▸ **Activity**
Please copy the data shown below, word for word.
Available data section start
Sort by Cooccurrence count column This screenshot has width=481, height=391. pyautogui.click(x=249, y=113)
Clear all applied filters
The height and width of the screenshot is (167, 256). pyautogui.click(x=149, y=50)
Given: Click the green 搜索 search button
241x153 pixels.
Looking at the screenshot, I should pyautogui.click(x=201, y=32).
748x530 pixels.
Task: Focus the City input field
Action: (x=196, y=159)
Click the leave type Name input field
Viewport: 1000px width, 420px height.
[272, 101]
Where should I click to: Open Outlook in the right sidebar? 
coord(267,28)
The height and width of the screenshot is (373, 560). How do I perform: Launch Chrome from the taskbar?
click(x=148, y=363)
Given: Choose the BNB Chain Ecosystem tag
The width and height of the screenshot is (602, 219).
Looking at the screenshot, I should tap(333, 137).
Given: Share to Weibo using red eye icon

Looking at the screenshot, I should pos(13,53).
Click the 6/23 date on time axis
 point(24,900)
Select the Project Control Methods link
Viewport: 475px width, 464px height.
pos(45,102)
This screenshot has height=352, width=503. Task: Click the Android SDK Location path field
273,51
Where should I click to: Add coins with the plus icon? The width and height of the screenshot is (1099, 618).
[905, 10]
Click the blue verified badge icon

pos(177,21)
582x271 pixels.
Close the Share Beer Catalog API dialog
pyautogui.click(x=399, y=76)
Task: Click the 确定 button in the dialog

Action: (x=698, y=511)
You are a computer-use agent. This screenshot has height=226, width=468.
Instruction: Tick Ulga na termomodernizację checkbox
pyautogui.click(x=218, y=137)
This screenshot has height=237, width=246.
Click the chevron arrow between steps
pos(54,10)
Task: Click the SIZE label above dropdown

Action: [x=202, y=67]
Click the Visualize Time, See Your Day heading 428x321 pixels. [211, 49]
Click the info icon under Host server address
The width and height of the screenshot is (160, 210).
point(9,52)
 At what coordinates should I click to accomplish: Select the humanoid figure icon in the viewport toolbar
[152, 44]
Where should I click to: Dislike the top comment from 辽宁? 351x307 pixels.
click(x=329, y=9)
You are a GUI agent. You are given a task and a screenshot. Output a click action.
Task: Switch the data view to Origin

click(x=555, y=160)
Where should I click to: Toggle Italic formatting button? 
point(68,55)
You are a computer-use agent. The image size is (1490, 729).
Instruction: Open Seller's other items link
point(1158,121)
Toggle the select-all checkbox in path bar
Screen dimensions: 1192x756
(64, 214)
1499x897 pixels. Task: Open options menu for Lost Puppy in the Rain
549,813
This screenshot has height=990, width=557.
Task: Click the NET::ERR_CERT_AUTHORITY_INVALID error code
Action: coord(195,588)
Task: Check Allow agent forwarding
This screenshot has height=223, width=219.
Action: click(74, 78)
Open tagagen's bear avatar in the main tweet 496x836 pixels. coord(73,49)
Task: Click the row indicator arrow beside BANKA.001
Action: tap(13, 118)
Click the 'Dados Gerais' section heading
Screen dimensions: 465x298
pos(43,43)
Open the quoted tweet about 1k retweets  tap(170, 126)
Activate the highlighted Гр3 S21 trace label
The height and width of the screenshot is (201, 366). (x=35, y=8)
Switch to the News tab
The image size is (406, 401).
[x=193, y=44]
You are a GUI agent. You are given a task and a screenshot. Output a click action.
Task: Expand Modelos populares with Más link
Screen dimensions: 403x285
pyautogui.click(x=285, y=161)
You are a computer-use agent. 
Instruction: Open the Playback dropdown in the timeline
Available data section end
▸ **Answer section**
Sort by Cooccurrence count column This screenshot has width=481, height=391. pyautogui.click(x=249, y=113)
Clear all applied filters
The height and width of the screenshot is (167, 256). pyautogui.click(x=149, y=50)
Given: Click the green 搜索 search button
241x153 pixels.
Looking at the screenshot, I should pyautogui.click(x=201, y=32).
748x530 pixels.
Task: Focus the City input field
Action: (x=196, y=159)
Click the leave type Name input field
Viewport: 1000px width, 420px height.
[272, 101]
Where should I click to: Open Outlook in the right sidebar? 
coord(267,28)
The height and width of the screenshot is (373, 560). How do I perform: Launch Chrome from the taskbar?
click(x=148, y=363)
Given: Choose the BNB Chain Ecosystem tag
The width and height of the screenshot is (602, 219).
Looking at the screenshot, I should tap(333, 137).
Given: Share to Weibo using red eye icon

Looking at the screenshot, I should pos(13,53).
Click the 6/23 date on time axis
 point(24,900)
Select the Project Control Methods link
Viewport: 475px width, 464px height.
pos(45,102)
This screenshot has height=352, width=503. Task: Click the Android SDK Location path field
273,51
Where should I click to: Add coins with the plus icon? The width and height of the screenshot is (1099, 618).
[905, 10]
Click the blue verified badge icon

pos(177,21)
582x271 pixels.
Close the Share Beer Catalog API dialog
pyautogui.click(x=399, y=76)
Task: Click the 确定 button in the dialog

Action: (x=698, y=511)
You are a computer-use agent. This screenshot has height=226, width=468.
Instruction: Tick Ulga na termomodernizację checkbox
pyautogui.click(x=218, y=137)
This screenshot has height=237, width=246.
Click the chevron arrow between steps
pos(54,10)
Task: Click the SIZE label above dropdown

Action: [x=202, y=67]
Click the Visualize Time, See Your Day heading 428x321 pixels. [211, 49]
Click the info icon under Host server address
The width and height of the screenshot is (160, 210).
point(9,52)
 At what coordinates should I click to accomplish: Select the humanoid figure icon in the viewport toolbar
[152, 44]
Where should I click to: Dislike the top comment from 辽宁? 351x307 pixels.
click(x=329, y=9)
You are a GUI agent. You are given a task and a screenshot. Output a click action.
Task: Switch the data view to Origin

click(x=555, y=160)
Where should I click to: Toggle Italic formatting button? 
point(68,55)
You are a computer-use agent. The image size is (1490, 729).
Instruction: Open Seller's other items link
point(1158,121)
Toggle the select-all checkbox in path bar
Screen dimensions: 1192x756
(64, 214)
1499x897 pixels. Task: Open options menu for Lost Puppy in the Rain
549,813
This screenshot has height=990, width=557.
Task: Click the NET::ERR_CERT_AUTHORITY_INVALID error code
Action: coord(195,588)
Task: Check Allow agent forwarding
This screenshot has height=223, width=219.
Action: click(74, 78)
Open tagagen's bear avatar in the main tweet 496x836 pixels. coord(73,49)
Task: Click the row indicator arrow beside BANKA.001
Action: tap(13, 118)
Click the 'Dados Gerais' section heading
Screen dimensions: 465x298
pos(43,43)
Open the quoted tweet about 1k retweets  tap(170, 126)
Activate the highlighted Гр3 S21 trace label
The height and width of the screenshot is (201, 366). (x=35, y=8)
Switch to the News tab
The image size is (406, 401).
[x=193, y=44]
You are a GUI agent. You are given a task and a screenshot. Output a click action.
Task: Expand Modelos populares with Más link
Screen dimensions: 403x285
pyautogui.click(x=285, y=161)
You are a computer-use agent. 
Instruction: Open the Playback dropdown in the timeline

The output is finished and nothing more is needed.